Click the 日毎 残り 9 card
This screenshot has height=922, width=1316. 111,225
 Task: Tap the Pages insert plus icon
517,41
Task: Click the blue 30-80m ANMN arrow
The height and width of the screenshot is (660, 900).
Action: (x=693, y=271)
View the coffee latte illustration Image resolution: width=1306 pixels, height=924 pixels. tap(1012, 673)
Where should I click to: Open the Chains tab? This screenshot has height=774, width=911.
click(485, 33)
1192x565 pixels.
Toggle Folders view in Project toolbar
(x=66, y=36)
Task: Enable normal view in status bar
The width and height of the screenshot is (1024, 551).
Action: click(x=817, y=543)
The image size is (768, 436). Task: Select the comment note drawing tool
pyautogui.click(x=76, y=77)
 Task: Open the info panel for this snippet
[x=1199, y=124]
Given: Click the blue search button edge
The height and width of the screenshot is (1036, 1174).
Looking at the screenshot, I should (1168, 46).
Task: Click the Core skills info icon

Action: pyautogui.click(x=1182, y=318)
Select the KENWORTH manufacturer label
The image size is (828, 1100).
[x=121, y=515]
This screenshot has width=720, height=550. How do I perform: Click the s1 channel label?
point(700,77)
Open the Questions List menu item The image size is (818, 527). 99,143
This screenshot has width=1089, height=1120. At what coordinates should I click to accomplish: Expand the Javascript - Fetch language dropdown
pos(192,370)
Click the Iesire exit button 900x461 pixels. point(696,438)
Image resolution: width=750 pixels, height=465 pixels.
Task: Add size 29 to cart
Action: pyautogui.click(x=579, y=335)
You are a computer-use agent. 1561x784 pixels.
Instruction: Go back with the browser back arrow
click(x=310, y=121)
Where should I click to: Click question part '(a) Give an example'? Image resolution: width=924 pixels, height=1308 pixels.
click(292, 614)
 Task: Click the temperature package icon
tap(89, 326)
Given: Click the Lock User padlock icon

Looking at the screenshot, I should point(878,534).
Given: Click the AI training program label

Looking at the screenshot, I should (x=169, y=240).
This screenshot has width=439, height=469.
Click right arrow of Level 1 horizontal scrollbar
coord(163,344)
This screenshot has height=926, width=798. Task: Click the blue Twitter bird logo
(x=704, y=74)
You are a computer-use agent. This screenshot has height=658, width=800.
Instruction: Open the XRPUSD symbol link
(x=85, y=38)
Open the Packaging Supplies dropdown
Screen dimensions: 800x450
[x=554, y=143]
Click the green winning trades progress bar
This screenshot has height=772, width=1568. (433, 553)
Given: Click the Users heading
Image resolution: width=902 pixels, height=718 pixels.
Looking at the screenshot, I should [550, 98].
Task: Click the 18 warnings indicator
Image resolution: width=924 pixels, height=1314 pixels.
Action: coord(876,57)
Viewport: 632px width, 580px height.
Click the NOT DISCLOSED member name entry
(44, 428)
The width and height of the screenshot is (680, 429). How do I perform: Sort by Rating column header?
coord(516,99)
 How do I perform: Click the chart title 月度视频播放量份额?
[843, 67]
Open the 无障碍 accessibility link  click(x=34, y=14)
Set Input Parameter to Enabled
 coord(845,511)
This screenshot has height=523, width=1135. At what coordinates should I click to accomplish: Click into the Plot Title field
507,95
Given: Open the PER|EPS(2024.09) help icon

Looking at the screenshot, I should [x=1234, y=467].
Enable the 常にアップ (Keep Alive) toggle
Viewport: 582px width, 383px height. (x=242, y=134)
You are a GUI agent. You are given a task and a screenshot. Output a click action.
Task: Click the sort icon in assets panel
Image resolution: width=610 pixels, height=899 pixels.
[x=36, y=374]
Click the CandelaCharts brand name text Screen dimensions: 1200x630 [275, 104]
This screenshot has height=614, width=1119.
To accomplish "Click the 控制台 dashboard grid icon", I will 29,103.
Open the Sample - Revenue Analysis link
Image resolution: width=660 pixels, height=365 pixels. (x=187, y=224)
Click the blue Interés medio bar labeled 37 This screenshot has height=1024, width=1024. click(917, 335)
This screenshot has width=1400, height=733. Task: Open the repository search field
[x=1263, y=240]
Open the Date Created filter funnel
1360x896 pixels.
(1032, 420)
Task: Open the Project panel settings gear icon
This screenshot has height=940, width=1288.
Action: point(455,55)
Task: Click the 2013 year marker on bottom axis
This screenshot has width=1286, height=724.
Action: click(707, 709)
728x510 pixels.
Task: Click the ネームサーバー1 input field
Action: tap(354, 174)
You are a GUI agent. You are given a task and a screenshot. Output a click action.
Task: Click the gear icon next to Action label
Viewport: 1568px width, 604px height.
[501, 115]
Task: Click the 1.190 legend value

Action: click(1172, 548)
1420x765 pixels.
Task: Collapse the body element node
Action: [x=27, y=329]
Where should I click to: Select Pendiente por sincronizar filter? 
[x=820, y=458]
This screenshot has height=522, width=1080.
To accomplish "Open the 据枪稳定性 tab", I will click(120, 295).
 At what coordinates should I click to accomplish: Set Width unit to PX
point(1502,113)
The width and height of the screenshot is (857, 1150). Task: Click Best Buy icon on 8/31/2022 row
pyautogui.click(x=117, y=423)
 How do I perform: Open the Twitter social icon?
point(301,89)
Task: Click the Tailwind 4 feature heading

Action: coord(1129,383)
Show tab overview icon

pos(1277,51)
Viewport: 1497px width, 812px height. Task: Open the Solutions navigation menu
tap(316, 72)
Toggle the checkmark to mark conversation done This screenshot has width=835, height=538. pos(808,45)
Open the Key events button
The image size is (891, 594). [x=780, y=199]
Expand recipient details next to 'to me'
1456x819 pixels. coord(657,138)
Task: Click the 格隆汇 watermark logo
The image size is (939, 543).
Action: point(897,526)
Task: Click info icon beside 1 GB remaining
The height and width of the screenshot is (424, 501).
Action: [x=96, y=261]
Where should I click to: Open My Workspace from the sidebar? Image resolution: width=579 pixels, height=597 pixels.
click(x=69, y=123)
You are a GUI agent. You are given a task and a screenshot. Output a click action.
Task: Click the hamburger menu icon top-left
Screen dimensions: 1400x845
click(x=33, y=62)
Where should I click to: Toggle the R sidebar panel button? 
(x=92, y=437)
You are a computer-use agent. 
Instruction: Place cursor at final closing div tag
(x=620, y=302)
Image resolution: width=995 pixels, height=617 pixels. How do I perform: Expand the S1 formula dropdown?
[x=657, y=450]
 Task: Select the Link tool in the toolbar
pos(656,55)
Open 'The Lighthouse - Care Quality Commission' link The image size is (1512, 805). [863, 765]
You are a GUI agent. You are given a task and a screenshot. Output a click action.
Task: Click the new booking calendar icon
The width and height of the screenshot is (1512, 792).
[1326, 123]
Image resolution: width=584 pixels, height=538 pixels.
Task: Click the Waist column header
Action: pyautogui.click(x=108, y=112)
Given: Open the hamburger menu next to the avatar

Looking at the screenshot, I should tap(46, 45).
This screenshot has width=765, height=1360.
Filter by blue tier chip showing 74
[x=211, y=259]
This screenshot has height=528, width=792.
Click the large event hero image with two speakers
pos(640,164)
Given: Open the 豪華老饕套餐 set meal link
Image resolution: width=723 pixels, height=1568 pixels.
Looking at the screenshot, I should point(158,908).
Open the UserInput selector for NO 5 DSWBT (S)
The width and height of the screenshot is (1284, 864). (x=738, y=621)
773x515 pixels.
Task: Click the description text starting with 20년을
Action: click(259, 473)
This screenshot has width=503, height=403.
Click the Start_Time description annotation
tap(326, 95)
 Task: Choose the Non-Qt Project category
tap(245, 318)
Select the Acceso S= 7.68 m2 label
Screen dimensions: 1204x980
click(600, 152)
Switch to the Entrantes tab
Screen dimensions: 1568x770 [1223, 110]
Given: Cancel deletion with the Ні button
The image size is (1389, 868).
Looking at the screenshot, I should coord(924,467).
+---+
▶ **What you will do**
Show every line of the material above that contains the string "Where", matching case exactly.

▶ **Solution for this problem**
Where should I click to: Open the Chains tab? This screenshot has height=774, width=911.
Where should I click to: Click question part '(a) Give an example'? Image resolution: width=924 pixels, height=1308 pixels.
Where should I click to: Select Pendiente por sincronizar filter? 
Where should I click to: Open My Workspace from the sidebar? Image resolution: width=579 pixels, height=597 pixels.
Where should I click to: Toggle the R sidebar panel button? 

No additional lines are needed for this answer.